Igunnuko Festival is the celebration of the tallest masquerade in the world. The masquerade emanates from the Nupe, Niger Kogi, Kwara state and Abuja in Nigeria. In the Yoruba tradition, when the Igunnuko masquerade emerged at festivals or ritual ceremonies, they are believed to be deities.

The Igunnuko masquerade dance is performed once annually during the Igunnu festival. This, no doubt, attests to the fact that Nigerian culture encompasses the belief in their ‘gods’ to cure certain diseases.

== Description ==
The festival starts when all these are ready. The young and old men (alone) will go to uproot a living tree. This is called Kuso and when they are returning from Kuso, any place that trees are dragged or passed with means a lot.

When the festival is on, the Igunnuko masquerades are seen. The Igunnuko dresses in robes on stilts, it is a very tall figure and is also a secret cult used to hunt witches. It parades the streets and visits important personality in the community.

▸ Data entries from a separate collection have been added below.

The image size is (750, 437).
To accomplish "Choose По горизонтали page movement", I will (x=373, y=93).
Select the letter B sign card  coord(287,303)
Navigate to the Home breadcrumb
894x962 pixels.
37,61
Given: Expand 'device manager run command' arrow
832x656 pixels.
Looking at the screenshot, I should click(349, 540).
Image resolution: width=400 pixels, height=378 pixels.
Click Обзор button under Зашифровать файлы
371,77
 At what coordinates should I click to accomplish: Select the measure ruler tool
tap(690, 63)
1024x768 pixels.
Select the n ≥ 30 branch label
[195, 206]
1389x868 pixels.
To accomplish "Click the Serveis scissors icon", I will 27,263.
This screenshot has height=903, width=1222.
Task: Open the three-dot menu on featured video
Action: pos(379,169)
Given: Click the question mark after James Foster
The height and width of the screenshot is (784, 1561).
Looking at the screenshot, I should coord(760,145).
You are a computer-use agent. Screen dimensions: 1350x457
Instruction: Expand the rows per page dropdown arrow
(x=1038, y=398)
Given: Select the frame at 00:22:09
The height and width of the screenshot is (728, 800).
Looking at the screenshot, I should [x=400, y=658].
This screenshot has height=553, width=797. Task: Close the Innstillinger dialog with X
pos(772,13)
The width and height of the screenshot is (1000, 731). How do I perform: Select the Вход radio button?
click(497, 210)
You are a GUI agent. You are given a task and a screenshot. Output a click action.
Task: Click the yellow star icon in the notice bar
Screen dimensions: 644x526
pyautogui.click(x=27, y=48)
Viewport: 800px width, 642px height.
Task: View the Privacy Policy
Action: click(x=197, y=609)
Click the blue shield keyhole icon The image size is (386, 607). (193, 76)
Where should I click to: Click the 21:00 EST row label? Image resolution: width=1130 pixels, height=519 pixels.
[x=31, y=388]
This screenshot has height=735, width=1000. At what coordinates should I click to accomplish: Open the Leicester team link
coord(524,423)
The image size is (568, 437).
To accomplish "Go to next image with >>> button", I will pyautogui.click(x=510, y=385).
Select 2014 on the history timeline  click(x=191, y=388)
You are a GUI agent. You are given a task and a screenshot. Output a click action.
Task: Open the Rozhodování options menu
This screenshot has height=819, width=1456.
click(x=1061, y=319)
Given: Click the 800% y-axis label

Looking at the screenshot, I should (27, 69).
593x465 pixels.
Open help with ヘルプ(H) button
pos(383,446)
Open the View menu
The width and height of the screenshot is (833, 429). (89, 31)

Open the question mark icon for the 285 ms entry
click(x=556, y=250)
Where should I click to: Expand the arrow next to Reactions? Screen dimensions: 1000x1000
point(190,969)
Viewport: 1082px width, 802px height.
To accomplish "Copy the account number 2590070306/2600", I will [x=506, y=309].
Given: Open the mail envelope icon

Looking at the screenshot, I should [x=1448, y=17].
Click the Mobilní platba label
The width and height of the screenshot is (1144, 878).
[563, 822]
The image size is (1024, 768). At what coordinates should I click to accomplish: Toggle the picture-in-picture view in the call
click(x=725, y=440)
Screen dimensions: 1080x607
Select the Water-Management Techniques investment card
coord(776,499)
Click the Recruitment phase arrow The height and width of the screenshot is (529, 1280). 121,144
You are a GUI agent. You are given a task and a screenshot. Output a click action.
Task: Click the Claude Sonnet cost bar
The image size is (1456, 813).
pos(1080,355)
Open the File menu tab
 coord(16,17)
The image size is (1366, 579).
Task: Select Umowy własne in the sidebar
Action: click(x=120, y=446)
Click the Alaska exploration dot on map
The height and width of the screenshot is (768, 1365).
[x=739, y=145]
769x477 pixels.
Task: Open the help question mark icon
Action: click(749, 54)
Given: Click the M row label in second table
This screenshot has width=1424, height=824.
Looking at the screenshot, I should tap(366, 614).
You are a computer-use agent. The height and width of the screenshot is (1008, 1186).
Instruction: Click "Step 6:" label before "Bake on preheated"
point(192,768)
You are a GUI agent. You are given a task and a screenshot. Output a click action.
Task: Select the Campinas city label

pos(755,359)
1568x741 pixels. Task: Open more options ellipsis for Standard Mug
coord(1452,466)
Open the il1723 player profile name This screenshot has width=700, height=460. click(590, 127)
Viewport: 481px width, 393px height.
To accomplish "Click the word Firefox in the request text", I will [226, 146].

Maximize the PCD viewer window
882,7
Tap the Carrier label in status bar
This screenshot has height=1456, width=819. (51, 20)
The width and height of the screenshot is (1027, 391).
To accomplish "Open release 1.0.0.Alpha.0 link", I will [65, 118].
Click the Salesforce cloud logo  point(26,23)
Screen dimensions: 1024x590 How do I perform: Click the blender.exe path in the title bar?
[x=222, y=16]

== Igunnuko Festival in Lagos ==
The Igunnuko Cult was introduced to Lagos in 1814 by Yaisa Ayani, who brought the practice from his hometown in Pategi, Niger State. Initially, the cult was established at Ayani's residence in Odo-Oba (Oju-Oto), where he performed rituals using ingredients he had acquired. As the cult grew, Ayani sought the assistance of Chief I. Oshodi Tapa, a prominent Nupe war chief in Lagos, who provided him with a new location for the cult's shrine, known as "Igbo-Igunnu Epetedo".This site has remained the cult's headquarters to the present day while it is established in other divisions across Lagos division.